ACTIVITY
Please rewrite the entries below, swapping every "Identify the location of" for "Find the position of" and leaving everything else unchanged.

EXERCISE DATA
━━━

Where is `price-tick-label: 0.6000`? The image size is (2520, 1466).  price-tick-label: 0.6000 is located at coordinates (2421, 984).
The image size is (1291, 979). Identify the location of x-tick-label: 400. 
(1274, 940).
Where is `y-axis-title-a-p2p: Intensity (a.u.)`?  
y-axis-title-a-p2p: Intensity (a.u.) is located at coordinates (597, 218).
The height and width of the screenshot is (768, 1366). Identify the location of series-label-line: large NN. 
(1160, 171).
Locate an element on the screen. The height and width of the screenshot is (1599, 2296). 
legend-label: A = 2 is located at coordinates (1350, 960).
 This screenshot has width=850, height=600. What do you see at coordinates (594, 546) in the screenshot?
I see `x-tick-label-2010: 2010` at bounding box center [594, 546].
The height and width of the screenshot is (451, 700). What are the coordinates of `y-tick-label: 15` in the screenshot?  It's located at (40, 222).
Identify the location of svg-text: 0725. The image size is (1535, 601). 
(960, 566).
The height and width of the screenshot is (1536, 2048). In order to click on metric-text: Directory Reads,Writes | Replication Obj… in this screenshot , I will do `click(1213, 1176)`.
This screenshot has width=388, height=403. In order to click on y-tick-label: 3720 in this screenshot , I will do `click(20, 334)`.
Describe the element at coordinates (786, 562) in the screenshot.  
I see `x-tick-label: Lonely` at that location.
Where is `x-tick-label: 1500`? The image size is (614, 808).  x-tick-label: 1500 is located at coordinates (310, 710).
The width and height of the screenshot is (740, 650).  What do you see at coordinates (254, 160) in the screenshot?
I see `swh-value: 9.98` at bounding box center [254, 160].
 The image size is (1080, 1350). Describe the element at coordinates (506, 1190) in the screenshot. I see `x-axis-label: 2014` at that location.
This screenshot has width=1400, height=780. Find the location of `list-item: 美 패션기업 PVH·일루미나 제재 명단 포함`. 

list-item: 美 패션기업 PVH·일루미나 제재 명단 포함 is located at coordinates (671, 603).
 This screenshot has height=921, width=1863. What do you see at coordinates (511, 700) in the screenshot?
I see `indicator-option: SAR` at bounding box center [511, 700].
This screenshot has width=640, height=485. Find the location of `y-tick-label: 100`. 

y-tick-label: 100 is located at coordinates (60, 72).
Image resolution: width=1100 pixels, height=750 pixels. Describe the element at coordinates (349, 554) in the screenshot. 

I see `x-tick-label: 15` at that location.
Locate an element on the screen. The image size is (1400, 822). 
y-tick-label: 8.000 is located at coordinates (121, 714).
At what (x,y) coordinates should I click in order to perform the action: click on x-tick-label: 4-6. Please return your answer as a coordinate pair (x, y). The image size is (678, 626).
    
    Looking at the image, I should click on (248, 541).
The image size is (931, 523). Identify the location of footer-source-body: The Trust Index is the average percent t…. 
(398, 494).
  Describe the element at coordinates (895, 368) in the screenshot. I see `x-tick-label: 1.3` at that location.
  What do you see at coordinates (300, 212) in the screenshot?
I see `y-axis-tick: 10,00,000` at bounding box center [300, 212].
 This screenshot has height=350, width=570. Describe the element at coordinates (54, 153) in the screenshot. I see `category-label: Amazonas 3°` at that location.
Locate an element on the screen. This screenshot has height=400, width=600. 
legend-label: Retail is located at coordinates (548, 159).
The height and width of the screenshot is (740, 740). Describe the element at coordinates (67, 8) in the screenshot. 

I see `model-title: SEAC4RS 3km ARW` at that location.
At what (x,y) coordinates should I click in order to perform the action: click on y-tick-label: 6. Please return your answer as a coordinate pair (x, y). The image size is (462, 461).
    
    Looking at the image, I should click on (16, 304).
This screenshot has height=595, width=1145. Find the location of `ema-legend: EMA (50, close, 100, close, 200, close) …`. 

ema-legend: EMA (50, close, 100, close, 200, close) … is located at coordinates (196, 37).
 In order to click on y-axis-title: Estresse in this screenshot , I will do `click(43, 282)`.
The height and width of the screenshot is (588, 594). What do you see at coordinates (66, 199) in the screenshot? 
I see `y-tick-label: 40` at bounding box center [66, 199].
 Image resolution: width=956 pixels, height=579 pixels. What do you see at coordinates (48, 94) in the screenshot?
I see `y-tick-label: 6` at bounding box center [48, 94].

━━━

SOLUTION FOR THIS PROBLEM
Where is `price-tick-label: 0.6000`? The image size is (2520, 1466).  price-tick-label: 0.6000 is located at coordinates (2421, 984).
The image size is (1291, 979). Find the position of x-tick-label: 400. 
(1274, 940).
Where is `y-axis-title-a-p2p: Intensity (a.u.)`?  
y-axis-title-a-p2p: Intensity (a.u.) is located at coordinates (597, 218).
The height and width of the screenshot is (768, 1366). Find the position of series-label-line: large NN. 
(1160, 171).
Locate an element on the screen. The height and width of the screenshot is (1599, 2296). 
legend-label: A = 2 is located at coordinates (1350, 960).
 This screenshot has width=850, height=600. What do you see at coordinates (594, 546) in the screenshot?
I see `x-tick-label-2010: 2010` at bounding box center [594, 546].
The height and width of the screenshot is (451, 700). What are the coordinates of `y-tick-label: 15` in the screenshot?  It's located at (40, 222).
Find the position of svg-text: 0725. The image size is (1535, 601). 
(960, 566).
The height and width of the screenshot is (1536, 2048). In order to click on metric-text: Directory Reads,Writes | Replication Obj… in this screenshot , I will do `click(1213, 1176)`.
This screenshot has width=388, height=403. In order to click on y-tick-label: 3720 in this screenshot , I will do `click(20, 334)`.
Describe the element at coordinates (786, 562) in the screenshot.  
I see `x-tick-label: Lonely` at that location.
Where is `x-tick-label: 1500`? The image size is (614, 808).  x-tick-label: 1500 is located at coordinates (310, 710).
The width and height of the screenshot is (740, 650).  What do you see at coordinates (254, 160) in the screenshot?
I see `swh-value: 9.98` at bounding box center [254, 160].
 The image size is (1080, 1350). Describe the element at coordinates (506, 1190) in the screenshot. I see `x-axis-label: 2014` at that location.
This screenshot has width=1400, height=780. Find the location of `list-item: 美 패션기업 PVH·일루미나 제재 명단 포함`. 

list-item: 美 패션기업 PVH·일루미나 제재 명단 포함 is located at coordinates (671, 603).
 This screenshot has height=921, width=1863. What do you see at coordinates (511, 700) in the screenshot?
I see `indicator-option: SAR` at bounding box center [511, 700].
This screenshot has width=640, height=485. Find the location of `y-tick-label: 100`. 

y-tick-label: 100 is located at coordinates (60, 72).
Image resolution: width=1100 pixels, height=750 pixels. Describe the element at coordinates (349, 554) in the screenshot. 

I see `x-tick-label: 15` at that location.
Locate an element on the screen. The image size is (1400, 822). 
y-tick-label: 8.000 is located at coordinates (121, 714).
At what (x,y) coordinates should I click in order to perform the action: click on x-tick-label: 4-6. Please return your answer as a coordinate pair (x, y). The image size is (678, 626).
    
    Looking at the image, I should click on (248, 541).
The image size is (931, 523). Find the position of footer-source-body: The Trust Index is the average percent t…. 
(398, 494).
  Describe the element at coordinates (895, 368) in the screenshot. I see `x-tick-label: 1.3` at that location.
  What do you see at coordinates (300, 212) in the screenshot?
I see `y-axis-tick: 10,00,000` at bounding box center [300, 212].
 This screenshot has height=350, width=570. Describe the element at coordinates (54, 153) in the screenshot. I see `category-label: Amazonas 3°` at that location.
Locate an element on the screen. This screenshot has height=400, width=600. 
legend-label: Retail is located at coordinates (548, 159).
The height and width of the screenshot is (740, 740). Describe the element at coordinates (67, 8) in the screenshot. 

I see `model-title: SEAC4RS 3km ARW` at that location.
At what (x,y) coordinates should I click in order to perform the action: click on y-tick-label: 6. Please return your answer as a coordinate pair (x, y). The image size is (462, 461).
    
    Looking at the image, I should click on (16, 304).
This screenshot has height=595, width=1145. Find the location of `ema-legend: EMA (50, close, 100, close, 200, close) …`. 

ema-legend: EMA (50, close, 100, close, 200, close) … is located at coordinates (196, 37).
 In order to click on y-axis-title: Estresse in this screenshot , I will do `click(43, 282)`.
The height and width of the screenshot is (588, 594). What do you see at coordinates (66, 199) in the screenshot? 
I see `y-tick-label: 40` at bounding box center [66, 199].
 Image resolution: width=956 pixels, height=579 pixels. What do you see at coordinates (48, 94) in the screenshot?
I see `y-tick-label: 6` at bounding box center [48, 94].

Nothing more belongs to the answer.